▸ **Problem statement**:
Examine the material below. Gather every line in which the string "cell" appears.

▸ **Exercise inputs**:
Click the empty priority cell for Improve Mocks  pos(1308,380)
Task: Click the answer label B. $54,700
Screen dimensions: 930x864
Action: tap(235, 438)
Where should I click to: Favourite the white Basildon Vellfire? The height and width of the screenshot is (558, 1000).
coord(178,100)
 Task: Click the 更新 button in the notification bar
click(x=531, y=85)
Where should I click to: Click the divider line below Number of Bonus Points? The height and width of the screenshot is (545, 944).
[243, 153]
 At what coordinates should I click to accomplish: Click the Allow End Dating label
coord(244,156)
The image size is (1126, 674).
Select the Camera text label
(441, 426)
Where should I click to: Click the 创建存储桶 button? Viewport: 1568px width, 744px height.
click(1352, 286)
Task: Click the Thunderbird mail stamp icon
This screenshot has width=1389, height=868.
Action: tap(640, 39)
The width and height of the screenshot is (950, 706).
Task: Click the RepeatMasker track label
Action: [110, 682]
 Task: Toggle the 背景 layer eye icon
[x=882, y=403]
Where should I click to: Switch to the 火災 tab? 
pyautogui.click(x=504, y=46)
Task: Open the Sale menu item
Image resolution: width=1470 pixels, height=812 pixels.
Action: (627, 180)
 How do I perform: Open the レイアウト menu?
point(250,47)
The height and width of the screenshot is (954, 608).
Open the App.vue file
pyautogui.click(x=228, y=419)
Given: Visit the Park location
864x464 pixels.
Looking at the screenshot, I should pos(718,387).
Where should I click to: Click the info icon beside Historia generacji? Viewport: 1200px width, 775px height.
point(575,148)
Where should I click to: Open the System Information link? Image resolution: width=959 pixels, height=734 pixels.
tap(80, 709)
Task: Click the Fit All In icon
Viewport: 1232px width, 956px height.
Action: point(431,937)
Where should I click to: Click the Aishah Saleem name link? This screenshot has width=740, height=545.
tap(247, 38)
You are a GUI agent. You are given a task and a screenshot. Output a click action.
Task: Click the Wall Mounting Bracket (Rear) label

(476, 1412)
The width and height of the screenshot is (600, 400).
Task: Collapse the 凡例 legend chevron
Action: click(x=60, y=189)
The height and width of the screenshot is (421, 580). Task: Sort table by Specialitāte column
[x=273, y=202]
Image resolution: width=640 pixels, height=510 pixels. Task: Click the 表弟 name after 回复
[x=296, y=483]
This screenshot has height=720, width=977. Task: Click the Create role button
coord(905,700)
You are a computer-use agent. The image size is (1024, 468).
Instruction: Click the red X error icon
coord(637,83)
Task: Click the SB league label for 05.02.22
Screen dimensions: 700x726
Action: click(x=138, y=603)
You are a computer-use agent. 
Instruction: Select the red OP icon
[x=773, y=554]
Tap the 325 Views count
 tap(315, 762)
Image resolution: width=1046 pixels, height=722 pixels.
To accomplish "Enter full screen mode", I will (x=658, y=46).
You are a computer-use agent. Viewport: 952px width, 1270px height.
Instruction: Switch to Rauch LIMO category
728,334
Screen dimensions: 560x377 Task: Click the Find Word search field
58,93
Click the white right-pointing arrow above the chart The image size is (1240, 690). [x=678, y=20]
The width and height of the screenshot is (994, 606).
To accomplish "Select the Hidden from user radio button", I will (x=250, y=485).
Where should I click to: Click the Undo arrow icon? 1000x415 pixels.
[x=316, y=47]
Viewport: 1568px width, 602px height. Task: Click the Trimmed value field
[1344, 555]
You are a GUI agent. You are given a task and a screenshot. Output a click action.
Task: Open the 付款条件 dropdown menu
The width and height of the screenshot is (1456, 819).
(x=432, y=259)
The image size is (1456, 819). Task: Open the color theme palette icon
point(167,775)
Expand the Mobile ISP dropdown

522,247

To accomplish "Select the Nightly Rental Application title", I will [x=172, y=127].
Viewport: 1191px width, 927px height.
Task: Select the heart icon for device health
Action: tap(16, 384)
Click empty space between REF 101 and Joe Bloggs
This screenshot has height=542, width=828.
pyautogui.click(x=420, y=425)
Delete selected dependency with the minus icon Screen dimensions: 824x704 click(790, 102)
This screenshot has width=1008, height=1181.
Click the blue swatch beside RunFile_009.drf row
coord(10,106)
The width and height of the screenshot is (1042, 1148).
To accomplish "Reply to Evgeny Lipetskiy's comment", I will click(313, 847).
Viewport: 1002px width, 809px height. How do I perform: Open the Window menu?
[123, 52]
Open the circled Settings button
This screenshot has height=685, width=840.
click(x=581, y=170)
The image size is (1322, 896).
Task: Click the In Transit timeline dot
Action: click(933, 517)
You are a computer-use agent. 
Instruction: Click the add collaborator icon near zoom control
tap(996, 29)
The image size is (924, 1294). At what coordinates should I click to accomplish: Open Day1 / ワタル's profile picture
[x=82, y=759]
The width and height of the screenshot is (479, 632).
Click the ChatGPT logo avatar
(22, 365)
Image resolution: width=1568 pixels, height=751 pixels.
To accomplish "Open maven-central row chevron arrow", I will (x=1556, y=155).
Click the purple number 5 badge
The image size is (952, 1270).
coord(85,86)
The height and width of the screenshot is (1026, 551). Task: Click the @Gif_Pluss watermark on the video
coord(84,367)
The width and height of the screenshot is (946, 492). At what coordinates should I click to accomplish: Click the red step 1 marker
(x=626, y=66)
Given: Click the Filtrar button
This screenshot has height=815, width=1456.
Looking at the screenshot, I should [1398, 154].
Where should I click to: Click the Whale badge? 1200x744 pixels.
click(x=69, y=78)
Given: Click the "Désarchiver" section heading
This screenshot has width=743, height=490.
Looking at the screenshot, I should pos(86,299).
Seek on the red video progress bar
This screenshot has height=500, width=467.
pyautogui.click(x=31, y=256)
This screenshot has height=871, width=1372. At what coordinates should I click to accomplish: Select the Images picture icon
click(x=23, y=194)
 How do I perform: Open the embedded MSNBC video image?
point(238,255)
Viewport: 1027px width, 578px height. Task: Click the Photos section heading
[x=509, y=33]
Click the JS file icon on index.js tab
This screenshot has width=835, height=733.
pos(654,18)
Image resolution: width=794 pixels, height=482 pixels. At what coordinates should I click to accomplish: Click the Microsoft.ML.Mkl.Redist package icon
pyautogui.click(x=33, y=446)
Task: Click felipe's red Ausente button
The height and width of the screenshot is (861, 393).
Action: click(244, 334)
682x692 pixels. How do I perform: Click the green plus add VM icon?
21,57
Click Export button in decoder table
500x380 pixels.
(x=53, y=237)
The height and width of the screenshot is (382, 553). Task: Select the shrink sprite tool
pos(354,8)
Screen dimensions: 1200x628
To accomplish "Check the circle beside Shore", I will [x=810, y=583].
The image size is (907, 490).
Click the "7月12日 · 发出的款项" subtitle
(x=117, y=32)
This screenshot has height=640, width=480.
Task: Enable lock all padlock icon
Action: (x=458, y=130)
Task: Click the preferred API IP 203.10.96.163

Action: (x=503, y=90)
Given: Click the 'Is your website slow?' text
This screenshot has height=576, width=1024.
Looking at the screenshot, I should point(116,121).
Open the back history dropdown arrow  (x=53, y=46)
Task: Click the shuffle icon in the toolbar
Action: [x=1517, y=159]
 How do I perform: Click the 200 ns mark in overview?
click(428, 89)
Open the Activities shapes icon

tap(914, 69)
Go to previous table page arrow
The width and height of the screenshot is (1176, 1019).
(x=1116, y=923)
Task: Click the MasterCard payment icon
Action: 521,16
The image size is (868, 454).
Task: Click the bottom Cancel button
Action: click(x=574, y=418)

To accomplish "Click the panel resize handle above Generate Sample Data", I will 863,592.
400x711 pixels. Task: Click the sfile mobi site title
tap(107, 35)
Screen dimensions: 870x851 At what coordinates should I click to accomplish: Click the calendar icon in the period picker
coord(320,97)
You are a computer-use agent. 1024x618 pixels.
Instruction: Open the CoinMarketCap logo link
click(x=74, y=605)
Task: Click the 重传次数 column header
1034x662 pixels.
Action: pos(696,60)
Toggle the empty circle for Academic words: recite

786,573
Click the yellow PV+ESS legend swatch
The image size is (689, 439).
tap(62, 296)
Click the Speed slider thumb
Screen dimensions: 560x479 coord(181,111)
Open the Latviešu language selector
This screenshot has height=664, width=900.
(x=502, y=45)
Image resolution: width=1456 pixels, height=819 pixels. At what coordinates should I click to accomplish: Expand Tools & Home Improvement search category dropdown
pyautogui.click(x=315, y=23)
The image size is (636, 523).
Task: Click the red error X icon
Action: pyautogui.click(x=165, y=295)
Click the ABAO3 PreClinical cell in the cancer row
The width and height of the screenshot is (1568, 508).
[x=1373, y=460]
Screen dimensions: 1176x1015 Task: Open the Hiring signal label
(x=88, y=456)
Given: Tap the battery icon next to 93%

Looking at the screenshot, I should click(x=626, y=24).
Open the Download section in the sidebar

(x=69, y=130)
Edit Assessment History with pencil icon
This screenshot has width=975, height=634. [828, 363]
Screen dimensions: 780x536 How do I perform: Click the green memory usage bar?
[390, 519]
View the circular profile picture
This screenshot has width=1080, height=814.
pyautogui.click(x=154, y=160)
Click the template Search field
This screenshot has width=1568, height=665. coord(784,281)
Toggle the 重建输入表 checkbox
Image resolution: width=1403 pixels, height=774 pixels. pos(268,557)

▸ **Written response**:
Click the empty priority cell for Improve Mocks  pos(1308,380)
Click the ABAO3 PreClinical cell in the cancer row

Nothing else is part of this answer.